Mossack e Fonseca somente foram presos por causa da Lava Jato, ou seja, quando a Justiça do Panamá decretou, em fevereiro de 2017, a prisão preventiva dos advogados Ramón Fonseca Mora e Jürgen Mossack por participação no esquema de corrupção revelado pela Operação Lava-Jato no Brasil. Os agentes policiais do Panamá estavam atrás de informações da Odebrecht.

Em uma das cenas mais engraçadas do filme, Mossack e Fonseca estão sendo presos pela ligação com a Lava Jato e os repórteres vão entrevistá-los. Fonseca responde algo assim: “Vocês estão vendo essa estrada que vocês chegaram até aqui. Então, essa estrada foi feita pela Odebrecht”. E continua nervoso falando da corrupção em contratos do próprio governo do Panamá. Mossack tenta fazer com que Fonseca fique quieto.

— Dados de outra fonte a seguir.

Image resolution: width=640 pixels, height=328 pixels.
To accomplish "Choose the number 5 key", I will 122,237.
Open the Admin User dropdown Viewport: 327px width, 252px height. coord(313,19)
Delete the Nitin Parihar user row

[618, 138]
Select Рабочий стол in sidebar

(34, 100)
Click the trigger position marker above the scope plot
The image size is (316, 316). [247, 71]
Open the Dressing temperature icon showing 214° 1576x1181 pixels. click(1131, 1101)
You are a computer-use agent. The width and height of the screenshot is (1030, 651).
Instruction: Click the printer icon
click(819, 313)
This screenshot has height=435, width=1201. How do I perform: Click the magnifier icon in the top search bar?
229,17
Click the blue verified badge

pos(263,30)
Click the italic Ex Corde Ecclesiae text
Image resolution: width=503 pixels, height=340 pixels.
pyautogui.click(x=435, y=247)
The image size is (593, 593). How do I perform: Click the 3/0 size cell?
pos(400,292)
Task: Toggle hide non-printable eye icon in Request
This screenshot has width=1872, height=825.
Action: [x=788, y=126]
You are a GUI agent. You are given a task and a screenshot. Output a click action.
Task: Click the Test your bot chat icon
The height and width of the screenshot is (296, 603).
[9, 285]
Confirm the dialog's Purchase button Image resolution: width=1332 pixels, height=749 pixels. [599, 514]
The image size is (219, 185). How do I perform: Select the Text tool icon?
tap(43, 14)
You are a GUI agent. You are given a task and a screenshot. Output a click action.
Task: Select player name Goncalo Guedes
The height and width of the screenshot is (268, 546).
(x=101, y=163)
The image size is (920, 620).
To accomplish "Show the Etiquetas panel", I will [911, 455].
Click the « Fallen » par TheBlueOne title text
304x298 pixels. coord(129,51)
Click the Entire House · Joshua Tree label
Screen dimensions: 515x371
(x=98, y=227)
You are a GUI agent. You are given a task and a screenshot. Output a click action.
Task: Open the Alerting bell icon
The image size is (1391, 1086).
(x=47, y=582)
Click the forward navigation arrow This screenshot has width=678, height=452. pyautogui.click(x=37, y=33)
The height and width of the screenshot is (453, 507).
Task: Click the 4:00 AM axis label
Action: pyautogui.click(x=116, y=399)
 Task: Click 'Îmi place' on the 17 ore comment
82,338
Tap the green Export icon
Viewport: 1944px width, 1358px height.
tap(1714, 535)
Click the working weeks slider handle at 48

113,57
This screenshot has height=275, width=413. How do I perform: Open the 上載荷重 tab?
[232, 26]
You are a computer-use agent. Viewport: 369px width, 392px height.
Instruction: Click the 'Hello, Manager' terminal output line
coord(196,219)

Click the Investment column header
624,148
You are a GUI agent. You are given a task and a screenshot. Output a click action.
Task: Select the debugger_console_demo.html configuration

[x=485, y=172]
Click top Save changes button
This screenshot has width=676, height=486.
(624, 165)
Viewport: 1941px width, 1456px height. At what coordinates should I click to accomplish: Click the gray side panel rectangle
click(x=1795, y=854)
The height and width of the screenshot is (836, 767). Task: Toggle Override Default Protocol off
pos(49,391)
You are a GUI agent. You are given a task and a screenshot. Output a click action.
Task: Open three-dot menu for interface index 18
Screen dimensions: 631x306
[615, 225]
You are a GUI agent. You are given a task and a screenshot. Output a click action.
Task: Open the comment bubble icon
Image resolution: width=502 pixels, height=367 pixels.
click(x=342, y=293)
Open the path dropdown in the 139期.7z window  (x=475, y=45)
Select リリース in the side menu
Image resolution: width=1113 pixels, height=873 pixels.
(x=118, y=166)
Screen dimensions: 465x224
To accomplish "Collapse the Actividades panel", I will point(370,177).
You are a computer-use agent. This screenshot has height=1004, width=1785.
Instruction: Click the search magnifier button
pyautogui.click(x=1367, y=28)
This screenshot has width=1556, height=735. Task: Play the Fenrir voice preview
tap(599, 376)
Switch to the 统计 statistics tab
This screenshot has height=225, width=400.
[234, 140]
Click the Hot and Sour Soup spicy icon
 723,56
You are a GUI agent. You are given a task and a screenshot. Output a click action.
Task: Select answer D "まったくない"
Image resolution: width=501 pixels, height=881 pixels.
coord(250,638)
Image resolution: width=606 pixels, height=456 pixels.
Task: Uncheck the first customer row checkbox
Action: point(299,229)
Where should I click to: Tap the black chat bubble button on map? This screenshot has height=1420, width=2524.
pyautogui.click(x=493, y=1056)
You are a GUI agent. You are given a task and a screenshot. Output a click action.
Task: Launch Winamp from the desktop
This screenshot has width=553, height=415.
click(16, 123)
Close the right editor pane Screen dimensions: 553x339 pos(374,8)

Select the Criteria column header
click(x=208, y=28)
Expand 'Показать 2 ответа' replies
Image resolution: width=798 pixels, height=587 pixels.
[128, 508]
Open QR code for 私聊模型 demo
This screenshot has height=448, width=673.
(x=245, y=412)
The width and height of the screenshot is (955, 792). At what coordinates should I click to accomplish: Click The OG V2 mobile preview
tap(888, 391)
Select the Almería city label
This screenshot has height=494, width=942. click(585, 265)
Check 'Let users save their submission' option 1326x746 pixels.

Os detalhes das datas são incríveis: o vazamento dos papéis da Mossack e Fonseca ocorreu em abril de 2016, o ano do golpe parlamentar contra Dilma Rousseff (PT) e que teve a ação direta do juiz Sérgio Moro, que fez cursos nos EUA. Mossack e Fonseca acusam os EUA de vazarem as informações. Cinco meses após o vazamento e cinco antes da prisão dos advogados, em setembro de 2019, representantes da Autoridade Central do Panamá vieram ao Brasil. Eles “visitaram” o Departamento de Recuperação de Ativos e Cooperação Jurídica Internacional da Secretaria Nacional de Justiça e Cidadania (DRCI/SNJ) e a Secretaria de Cooperação Internacional da Procuradoria Geral da República (PGR). Veja link.  Tirem suas conclusões.

Mas se o diabo está nos detalhes, a história de Ramón Fonseca talvez seja o mais incrível deles. No filme, Ramón nos conta que quando era jovem tinha muitos ideais e queria ajudar os pobres. Cheio de sonhos por um mundo melhor foi trabalhar na ONU, mas depois acabou abrindo o escritório e ficou milionário. E diz algo mais ou menos assim:

“Isaías 61:1. O Padre Hector Gallego o recitou para mim. A teologia da libertação. Os mansos (os pobres, pacíficos) deveriam herdar a terra. Mas parece que não funcionou assim. O Padre Guallego foi sequestrado e morto pelo Exército. Ele se foi, mas os mansos ainda estão por aí. Então eu decidi cursar direito. Achava que os mansos deveriam ter um bom advogado. Então fui trabalhar para a ONU. Eu queria salvar o mundo! Mas salvar o mundo, como se sabe, é muito difícil, a gente trabalha muito, recebe pouco. E nem todo mundo quer ser salvo. Entre todos, há lobos e cordeiros.”